A second part, more particularly relating to Danish literature, Monuments de la mythologie et de la poesie des Celtes, et particulierement des anciens Scandinaves, was issued in 1756, and was also translated into Danish. A translation into English, with notes and preface, by Bishop Thomas Percy, was issued in 1770 under the title of Northern Antiquities (republished with additions in 1847).
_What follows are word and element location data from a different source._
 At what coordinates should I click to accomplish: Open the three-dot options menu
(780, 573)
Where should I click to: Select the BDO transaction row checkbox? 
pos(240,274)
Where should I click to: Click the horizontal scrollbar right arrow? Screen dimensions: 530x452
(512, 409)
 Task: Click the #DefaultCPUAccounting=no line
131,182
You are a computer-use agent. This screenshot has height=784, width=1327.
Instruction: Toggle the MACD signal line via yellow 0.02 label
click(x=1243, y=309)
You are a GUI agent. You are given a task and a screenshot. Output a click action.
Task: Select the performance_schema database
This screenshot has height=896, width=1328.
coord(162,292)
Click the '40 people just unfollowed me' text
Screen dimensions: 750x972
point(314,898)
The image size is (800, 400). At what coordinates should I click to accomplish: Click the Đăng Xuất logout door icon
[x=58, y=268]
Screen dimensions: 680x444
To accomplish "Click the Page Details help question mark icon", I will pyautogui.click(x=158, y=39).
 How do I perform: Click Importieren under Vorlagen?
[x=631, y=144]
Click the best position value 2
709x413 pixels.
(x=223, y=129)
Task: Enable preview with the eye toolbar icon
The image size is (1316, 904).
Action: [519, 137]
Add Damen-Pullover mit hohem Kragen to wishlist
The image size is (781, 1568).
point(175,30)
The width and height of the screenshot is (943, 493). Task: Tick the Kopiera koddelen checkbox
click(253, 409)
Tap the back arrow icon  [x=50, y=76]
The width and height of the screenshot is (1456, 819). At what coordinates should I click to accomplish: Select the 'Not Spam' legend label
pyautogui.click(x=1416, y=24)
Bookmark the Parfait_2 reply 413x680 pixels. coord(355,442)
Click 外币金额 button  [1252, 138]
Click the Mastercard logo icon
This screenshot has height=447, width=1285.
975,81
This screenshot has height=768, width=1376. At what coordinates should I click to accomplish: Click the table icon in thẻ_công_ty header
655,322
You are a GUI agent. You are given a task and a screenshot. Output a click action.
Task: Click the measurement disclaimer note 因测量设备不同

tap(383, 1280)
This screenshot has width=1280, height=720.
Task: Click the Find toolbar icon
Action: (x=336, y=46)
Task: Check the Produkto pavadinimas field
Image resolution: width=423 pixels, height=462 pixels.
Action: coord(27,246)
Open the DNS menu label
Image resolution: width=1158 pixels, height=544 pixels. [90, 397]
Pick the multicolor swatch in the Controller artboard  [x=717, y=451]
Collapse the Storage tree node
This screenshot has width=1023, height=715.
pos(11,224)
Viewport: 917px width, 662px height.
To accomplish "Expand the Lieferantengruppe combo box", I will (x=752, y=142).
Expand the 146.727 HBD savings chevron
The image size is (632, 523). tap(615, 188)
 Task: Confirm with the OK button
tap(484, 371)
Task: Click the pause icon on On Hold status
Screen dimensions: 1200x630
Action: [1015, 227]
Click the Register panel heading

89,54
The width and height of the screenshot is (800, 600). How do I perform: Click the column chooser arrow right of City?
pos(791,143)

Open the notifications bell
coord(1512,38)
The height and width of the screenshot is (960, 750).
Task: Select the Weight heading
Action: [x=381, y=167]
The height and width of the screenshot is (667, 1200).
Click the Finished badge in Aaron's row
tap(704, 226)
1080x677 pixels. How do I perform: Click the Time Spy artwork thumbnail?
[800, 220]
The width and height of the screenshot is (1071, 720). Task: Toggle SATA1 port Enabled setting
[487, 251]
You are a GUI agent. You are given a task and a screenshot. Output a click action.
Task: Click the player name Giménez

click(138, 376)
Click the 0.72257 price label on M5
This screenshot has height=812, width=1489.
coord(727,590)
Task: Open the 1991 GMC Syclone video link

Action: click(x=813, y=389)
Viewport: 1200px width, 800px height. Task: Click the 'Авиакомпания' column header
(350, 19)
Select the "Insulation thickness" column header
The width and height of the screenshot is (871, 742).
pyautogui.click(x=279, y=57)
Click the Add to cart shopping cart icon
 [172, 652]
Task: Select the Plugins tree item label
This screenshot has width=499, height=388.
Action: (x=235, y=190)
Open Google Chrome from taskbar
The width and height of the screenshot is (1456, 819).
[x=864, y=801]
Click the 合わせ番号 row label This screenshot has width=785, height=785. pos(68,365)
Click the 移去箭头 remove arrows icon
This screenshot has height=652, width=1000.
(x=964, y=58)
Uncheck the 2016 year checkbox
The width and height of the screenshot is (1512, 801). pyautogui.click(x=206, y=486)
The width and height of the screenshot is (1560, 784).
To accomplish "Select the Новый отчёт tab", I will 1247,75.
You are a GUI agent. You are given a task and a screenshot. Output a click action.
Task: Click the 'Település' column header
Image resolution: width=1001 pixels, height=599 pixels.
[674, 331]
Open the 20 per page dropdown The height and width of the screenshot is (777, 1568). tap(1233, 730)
The book had a wide circulation, and attracted much attention on account of its being the first (though a very defective) translation into French of the Edda. The king of Denmark showed his appreciation by choosing Mallet to be preceptor of the crown prince. In 1760 he returned to Geneva, and became professor of history in his native city. While there he was requested by the czarina to undertake the education of the heir-apparent of Russia (afterwards the Czar Paul I), but declined. A more appealing invitation led to his accompanying Lord Mountstuart in his travels through Italy and thence to England, where Mallet was presented at court and commissioned to write the history of the house of Brunswick. He had previously received similar commission from the landgrave of Hesse-Kassel (or Hesse-Cassel) for the reparation of a history of the house of Hesse, and both works were completed in 1785.
The quietness of a literary life was rudely broken by the French Revolution, to which he was openly hostile. His leanings to the unpopular side were so obnoxious to his fellow-citizens that he was obliged to quit his native country in 1792, and remained in exile till 1801. He died at Geneva.
A memoir of his life and writings, by Sismondi, was published at Geneva in 1807. Besides the Introduction to the History of Denmark, his principal works are:
- Histoire du Danemarch (3 vols., Copenhagen, 1758–1777)
- Histoire de la maison de Hesse (4 vols., 1767–1785)
- Histoire de la maison de Brunswick (4 vols., 1767–1785)
- Histoire de la maison et des etats du Mecklenbourg (1796)
- Histoire des Suisses ou Helvetiens (4 vols., Geneva, 1803) (mainly an abridgment of J von Müller's great history)
- Histoire de la ligue hanseatique (1805).